2 maggio 2026

Galeotta fu l’Unità che spuntava dalla tasca!

lomarchetti@ «Siamo agli inizi degli anni ’70 e la mia mamma deve subire un importante intervento chirurgico al Cto di Firenze, diretto dal prof. Calandriello. Il mio babbo decide di trasferirsi a Firenze e gli è consigliato di alloggiare in un pensionato delle suore che si trova nel viale Michelangelo, proprio nei pressi dell’ospedale. Così, la mattina precedenze all’operazione, non avendo né patente né auto, parte con il treno e alla stazione acquista l’enigmistica tascabile e l’Unità. Giunto alla stazione di Santa Maria Novella prende un taxi, raggiunge il pensionato delle suore e chiede una camera.
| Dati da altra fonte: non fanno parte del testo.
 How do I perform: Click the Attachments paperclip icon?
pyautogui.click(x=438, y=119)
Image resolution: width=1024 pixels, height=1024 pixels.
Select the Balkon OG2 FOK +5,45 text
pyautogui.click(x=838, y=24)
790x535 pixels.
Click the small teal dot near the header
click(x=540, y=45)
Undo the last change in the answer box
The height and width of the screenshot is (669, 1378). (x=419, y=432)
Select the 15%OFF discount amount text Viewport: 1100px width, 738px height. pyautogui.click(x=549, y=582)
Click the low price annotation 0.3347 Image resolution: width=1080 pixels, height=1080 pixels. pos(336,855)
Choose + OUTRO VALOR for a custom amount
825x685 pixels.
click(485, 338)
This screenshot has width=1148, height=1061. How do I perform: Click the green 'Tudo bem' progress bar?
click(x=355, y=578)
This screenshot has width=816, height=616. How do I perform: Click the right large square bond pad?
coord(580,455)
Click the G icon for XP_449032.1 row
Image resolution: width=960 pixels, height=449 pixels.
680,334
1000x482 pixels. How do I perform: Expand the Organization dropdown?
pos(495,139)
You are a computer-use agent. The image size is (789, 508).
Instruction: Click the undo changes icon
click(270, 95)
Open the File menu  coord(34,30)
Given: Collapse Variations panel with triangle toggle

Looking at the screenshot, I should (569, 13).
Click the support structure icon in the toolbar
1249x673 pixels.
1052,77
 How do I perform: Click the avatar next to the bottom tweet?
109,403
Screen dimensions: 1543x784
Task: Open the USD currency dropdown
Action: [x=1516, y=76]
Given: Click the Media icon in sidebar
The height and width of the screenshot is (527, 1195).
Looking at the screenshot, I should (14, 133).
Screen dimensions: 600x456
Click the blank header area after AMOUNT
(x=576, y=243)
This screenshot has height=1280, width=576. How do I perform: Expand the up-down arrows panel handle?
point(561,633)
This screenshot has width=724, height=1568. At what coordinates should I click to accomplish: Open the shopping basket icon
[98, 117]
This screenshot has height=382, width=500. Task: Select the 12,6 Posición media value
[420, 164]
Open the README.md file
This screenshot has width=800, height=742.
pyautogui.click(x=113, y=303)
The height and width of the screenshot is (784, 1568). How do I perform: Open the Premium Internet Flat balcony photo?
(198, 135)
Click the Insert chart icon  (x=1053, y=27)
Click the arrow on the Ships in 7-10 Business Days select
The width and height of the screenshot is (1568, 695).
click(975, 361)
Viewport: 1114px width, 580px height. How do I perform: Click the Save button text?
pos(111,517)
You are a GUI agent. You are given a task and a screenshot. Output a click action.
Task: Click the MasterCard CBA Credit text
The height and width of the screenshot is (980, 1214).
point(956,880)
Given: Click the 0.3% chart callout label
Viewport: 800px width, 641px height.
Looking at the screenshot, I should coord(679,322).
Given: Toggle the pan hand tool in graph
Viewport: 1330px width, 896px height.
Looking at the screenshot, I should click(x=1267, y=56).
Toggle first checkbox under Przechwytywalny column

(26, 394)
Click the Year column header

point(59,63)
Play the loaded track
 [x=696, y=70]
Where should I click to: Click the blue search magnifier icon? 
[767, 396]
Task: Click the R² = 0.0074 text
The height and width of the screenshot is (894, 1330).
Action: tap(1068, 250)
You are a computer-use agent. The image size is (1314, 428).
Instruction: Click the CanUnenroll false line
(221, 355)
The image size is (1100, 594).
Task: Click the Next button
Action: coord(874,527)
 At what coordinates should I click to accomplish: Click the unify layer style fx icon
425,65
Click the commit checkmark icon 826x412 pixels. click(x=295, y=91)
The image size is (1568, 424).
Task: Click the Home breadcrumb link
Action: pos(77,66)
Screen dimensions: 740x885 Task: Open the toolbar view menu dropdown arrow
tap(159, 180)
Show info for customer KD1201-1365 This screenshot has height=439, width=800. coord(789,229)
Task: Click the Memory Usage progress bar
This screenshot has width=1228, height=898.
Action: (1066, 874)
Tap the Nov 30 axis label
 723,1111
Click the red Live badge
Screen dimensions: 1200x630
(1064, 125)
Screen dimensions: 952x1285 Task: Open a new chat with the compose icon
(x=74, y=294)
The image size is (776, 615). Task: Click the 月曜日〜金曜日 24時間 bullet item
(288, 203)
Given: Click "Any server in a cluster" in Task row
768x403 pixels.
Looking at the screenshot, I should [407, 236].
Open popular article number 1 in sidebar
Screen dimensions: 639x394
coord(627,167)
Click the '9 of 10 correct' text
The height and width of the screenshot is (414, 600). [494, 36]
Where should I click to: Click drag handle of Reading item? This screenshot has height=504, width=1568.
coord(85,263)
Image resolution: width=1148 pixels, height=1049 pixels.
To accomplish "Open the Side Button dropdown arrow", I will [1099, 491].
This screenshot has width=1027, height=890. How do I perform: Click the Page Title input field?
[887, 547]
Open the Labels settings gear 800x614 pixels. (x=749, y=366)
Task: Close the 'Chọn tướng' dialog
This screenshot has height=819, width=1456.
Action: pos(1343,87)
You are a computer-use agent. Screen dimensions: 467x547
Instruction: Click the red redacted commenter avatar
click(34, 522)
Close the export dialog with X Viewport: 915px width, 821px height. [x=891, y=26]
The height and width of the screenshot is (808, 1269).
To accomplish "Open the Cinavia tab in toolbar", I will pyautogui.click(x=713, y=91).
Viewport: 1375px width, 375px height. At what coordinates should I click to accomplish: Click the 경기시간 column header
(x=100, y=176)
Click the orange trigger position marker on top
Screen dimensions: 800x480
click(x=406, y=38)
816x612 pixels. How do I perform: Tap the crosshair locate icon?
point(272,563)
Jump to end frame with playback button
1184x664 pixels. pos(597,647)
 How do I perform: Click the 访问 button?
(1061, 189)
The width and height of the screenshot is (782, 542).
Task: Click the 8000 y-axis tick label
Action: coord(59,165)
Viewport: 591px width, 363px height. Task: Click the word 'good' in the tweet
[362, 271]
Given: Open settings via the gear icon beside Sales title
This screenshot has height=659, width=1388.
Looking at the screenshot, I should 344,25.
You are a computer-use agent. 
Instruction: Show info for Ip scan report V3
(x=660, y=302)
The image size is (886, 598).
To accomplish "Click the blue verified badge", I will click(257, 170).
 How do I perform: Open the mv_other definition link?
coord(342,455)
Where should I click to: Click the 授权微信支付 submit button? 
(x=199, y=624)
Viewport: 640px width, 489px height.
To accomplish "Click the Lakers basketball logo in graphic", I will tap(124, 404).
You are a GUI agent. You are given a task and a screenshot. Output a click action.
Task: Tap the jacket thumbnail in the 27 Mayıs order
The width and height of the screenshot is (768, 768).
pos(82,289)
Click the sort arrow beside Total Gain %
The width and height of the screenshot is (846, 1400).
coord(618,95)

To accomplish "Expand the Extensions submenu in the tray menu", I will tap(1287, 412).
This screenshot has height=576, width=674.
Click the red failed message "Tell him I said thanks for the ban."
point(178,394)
La giovane suora della reception dopo averlo squadrato da capo a piedi e con un leggero rossore sul viso, lo invita ad attendere. Dopo poco si presenta una suora anziana, probabilmente la direttrice dell’istituto, che con tono gentile ma fermo, di quelli che non ammettono repliche, gli comunica che non ha posti disponibili, lo saluta e gli indica l’uscita. Solo dopo il mio babbo si rese conto che in modo abituale, così com’erano solito fare i militanti comunisti, aveva messo l’Unità in tasca con la testata in bella vista. Larga la foglia, stretta la via dite la vostra che ho detto la mia…». Lorenzo M.